This morning, I noticed the system temperature was oddly low, only just above 40°C. I didn’t mind at first, but then I felt it seemed to run slower than before, which might just from confusion after I checked the frequencies from /proc/cpuinfo.

I had not looked at file for years, and I saw the frequency was fixed at 1833MHz and 1000MHz, two cores, respectively. So, I tried the ultimate fix, turning it off and on again, didn’t work. I began to wonder if anything got updated recently, not the kernel nor any system/hardware stuff that I could remember.
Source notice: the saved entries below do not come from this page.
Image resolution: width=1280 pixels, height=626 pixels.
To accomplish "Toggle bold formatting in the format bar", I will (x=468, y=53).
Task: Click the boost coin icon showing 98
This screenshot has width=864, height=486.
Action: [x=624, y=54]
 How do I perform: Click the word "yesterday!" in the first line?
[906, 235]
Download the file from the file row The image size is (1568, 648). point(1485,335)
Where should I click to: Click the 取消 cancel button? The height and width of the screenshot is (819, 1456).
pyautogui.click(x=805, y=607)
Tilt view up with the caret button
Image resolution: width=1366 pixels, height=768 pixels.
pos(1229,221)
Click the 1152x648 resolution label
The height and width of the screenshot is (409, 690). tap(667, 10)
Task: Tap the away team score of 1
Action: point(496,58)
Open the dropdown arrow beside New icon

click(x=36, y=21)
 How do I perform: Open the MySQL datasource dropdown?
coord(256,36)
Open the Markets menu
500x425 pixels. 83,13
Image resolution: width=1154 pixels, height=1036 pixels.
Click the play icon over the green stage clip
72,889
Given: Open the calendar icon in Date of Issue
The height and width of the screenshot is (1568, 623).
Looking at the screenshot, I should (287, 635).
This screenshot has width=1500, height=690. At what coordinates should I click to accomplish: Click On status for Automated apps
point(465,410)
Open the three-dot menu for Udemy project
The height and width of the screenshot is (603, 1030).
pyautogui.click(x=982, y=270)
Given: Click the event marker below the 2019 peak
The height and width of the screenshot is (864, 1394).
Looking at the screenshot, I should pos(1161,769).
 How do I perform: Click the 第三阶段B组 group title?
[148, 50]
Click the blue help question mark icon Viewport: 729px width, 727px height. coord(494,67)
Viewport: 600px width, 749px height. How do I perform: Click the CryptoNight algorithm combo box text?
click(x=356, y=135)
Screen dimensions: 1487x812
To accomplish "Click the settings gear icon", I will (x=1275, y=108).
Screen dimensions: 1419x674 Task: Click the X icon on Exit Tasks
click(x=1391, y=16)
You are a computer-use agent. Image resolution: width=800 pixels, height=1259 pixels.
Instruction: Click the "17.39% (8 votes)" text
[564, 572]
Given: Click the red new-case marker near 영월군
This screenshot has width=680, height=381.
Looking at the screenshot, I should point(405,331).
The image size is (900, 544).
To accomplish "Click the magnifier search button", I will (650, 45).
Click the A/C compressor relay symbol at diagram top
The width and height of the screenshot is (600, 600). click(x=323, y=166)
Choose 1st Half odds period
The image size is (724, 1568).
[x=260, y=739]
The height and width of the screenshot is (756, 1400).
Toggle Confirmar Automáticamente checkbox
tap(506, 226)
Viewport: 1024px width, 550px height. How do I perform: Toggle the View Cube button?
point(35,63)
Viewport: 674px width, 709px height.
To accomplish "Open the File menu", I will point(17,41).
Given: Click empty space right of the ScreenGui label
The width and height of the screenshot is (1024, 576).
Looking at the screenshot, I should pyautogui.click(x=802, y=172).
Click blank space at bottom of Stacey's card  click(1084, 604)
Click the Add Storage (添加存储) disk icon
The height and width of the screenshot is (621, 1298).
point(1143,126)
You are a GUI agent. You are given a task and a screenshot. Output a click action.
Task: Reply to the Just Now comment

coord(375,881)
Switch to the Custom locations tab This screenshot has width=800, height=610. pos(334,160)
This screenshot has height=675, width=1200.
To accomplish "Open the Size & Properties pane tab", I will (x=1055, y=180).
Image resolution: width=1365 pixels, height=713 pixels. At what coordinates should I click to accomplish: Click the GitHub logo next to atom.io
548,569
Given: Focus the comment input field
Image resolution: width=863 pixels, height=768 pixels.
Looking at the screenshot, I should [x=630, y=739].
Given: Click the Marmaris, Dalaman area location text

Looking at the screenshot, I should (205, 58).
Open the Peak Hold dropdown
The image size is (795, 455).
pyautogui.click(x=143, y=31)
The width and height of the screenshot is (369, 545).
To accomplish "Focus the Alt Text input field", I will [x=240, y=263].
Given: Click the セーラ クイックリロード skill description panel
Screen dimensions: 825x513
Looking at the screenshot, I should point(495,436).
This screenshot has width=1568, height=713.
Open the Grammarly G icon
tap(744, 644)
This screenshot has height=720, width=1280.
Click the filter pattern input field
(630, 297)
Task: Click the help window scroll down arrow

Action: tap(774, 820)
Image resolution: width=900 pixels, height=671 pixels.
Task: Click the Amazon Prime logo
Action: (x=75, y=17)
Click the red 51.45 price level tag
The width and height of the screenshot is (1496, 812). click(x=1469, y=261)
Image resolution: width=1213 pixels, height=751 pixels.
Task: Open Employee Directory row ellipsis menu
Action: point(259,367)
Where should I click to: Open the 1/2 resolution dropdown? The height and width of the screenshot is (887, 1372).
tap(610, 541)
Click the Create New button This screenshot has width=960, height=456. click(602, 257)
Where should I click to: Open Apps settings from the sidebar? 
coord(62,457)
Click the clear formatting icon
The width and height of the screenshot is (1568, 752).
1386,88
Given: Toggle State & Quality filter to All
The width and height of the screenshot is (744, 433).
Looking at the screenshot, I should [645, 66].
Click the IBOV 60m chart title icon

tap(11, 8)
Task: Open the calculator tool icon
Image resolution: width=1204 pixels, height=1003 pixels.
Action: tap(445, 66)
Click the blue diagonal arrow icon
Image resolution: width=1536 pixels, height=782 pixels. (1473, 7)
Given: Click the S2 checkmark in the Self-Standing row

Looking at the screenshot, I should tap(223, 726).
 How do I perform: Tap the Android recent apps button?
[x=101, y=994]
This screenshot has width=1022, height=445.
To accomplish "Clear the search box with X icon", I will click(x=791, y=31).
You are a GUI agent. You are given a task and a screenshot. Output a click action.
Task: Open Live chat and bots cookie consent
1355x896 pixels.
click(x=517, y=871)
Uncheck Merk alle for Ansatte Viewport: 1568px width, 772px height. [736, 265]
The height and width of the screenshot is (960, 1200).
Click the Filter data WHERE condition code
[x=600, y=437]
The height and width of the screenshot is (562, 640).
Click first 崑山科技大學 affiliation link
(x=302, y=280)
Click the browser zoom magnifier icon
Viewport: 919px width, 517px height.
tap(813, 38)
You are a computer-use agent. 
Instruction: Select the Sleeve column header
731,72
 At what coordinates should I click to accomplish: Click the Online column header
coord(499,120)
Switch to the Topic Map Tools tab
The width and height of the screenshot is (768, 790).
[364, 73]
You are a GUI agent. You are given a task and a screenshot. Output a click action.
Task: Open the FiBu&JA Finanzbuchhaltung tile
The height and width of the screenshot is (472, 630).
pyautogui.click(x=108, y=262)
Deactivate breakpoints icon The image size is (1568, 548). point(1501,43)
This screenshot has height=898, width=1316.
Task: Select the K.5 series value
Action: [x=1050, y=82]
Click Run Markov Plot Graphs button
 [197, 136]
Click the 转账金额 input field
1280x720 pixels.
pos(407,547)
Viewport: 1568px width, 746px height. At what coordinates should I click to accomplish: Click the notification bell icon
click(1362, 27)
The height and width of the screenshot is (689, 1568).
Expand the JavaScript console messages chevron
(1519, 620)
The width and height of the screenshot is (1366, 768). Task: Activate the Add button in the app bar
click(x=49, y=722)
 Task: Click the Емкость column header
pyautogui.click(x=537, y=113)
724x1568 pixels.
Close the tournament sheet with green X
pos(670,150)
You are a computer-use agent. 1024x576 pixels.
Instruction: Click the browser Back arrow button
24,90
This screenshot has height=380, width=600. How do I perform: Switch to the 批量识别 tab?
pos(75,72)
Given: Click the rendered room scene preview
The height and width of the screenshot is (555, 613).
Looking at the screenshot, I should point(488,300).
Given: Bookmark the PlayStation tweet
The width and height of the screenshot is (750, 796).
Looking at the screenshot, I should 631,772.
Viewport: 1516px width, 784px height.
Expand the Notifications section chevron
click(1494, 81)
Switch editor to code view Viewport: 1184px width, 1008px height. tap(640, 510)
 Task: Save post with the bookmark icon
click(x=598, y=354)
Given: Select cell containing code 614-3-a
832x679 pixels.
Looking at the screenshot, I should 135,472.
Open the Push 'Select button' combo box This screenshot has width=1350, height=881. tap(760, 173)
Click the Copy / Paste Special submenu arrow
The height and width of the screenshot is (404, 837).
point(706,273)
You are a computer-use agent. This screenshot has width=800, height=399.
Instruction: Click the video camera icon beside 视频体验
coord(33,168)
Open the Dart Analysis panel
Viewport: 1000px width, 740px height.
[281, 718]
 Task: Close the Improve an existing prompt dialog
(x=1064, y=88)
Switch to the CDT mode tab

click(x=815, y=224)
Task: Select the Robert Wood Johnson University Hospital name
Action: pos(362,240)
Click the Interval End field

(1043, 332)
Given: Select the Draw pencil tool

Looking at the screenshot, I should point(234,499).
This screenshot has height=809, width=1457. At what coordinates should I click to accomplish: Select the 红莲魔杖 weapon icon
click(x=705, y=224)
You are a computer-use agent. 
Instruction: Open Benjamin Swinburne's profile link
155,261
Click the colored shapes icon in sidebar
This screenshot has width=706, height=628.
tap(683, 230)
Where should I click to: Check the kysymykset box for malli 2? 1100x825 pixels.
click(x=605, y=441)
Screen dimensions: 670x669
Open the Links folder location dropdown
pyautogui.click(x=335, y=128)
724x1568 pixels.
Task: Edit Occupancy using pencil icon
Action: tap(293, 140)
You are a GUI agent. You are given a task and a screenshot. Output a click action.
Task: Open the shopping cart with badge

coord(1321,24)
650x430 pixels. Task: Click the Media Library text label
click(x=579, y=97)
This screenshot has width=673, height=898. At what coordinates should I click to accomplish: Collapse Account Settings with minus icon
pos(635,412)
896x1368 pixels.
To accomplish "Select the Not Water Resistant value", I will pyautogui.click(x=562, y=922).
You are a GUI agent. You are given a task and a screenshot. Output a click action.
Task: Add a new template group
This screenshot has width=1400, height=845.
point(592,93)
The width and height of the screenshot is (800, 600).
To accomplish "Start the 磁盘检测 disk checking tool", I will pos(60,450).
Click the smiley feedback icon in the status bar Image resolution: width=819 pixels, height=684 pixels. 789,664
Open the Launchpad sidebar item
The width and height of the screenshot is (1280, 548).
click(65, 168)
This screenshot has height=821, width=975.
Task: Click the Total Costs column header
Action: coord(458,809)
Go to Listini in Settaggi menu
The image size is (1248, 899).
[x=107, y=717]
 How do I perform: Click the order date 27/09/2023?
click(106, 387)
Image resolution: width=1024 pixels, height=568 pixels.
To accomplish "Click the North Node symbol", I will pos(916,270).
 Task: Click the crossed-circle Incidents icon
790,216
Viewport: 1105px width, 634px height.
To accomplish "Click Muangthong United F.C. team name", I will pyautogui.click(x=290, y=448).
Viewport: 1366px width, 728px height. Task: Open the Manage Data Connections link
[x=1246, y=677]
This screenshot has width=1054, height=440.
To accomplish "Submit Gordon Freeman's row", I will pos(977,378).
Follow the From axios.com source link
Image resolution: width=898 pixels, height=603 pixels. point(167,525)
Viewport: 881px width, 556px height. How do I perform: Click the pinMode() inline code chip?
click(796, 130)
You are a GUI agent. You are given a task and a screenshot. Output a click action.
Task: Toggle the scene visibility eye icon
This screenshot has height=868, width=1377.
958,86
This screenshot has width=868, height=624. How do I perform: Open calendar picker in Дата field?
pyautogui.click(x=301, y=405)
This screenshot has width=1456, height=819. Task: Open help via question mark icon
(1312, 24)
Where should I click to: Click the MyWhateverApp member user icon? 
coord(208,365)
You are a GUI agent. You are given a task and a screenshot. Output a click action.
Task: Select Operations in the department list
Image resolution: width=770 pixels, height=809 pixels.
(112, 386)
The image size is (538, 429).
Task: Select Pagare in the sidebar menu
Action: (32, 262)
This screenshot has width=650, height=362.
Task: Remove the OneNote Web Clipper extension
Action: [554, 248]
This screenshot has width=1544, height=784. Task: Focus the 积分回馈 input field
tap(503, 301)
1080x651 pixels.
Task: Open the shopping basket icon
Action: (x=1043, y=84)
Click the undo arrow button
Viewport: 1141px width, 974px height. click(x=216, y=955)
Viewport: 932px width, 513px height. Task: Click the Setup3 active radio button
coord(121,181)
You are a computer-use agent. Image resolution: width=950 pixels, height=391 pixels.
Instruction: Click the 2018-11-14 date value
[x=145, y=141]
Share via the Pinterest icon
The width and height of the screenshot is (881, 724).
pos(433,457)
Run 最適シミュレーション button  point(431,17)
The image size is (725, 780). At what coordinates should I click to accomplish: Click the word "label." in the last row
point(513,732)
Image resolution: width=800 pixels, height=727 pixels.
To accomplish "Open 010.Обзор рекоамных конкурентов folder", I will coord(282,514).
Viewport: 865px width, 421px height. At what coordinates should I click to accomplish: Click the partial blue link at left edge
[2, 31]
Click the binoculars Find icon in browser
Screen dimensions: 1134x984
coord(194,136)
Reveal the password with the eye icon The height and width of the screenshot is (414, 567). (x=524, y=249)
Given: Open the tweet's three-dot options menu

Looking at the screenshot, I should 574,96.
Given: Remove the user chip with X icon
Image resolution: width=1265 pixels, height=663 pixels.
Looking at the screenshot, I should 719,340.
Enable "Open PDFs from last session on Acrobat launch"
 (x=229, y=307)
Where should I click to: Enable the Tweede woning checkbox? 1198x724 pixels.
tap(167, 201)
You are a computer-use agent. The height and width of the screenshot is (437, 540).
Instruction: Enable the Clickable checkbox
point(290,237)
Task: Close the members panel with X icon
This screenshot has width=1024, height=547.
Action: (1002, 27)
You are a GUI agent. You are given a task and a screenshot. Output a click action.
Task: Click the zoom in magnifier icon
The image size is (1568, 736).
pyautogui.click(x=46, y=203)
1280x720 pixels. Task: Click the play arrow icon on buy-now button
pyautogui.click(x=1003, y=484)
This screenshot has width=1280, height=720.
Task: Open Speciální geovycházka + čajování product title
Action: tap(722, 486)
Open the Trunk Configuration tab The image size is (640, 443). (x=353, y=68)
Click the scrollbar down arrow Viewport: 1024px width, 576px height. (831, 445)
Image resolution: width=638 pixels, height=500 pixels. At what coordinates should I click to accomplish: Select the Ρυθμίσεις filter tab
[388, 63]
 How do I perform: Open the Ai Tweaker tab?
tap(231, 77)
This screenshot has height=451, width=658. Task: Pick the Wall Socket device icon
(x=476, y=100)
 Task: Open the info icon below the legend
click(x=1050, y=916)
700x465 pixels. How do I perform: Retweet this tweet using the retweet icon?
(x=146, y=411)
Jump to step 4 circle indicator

At this point, I laughed before I knew there must be a setting wrong and for years, I had not realized that. So I went back to the power management in kernel configuration and found that I might have been using the wrong governor since 2012-08-27 as kernel 3.4 recommended ondemand governor according to ArchWiki.

That was 3.5 years ago.

Or it could be since 2011-05-18 with kernel 2.6.37, at the time, the userspace governor became the default over performance governor, and SpeedStep configurations were gone.

Nearly 5 years ago.

I knew the setting was correct at very beginning, had seen the frequencies bouncing in Conky, but since I started using my own dzen-status (2010-12-08), CPU frequency was never displayed. I rely on CPU utilization and the temperature to gauge, how hard CPU was working. I never thought about the frequency.

After it’s fixed, I could feel a boost in performance, fully 100% as needed, not only $\left(1000+1833\right)/\left(2*1833\right)=77.28\text{%}$. Also, the frequency is ranging from 1000 to 1833 MHz, not fixed, anymore.

CPU0 was working super hard at full speed while CPU1 was licensed to slack.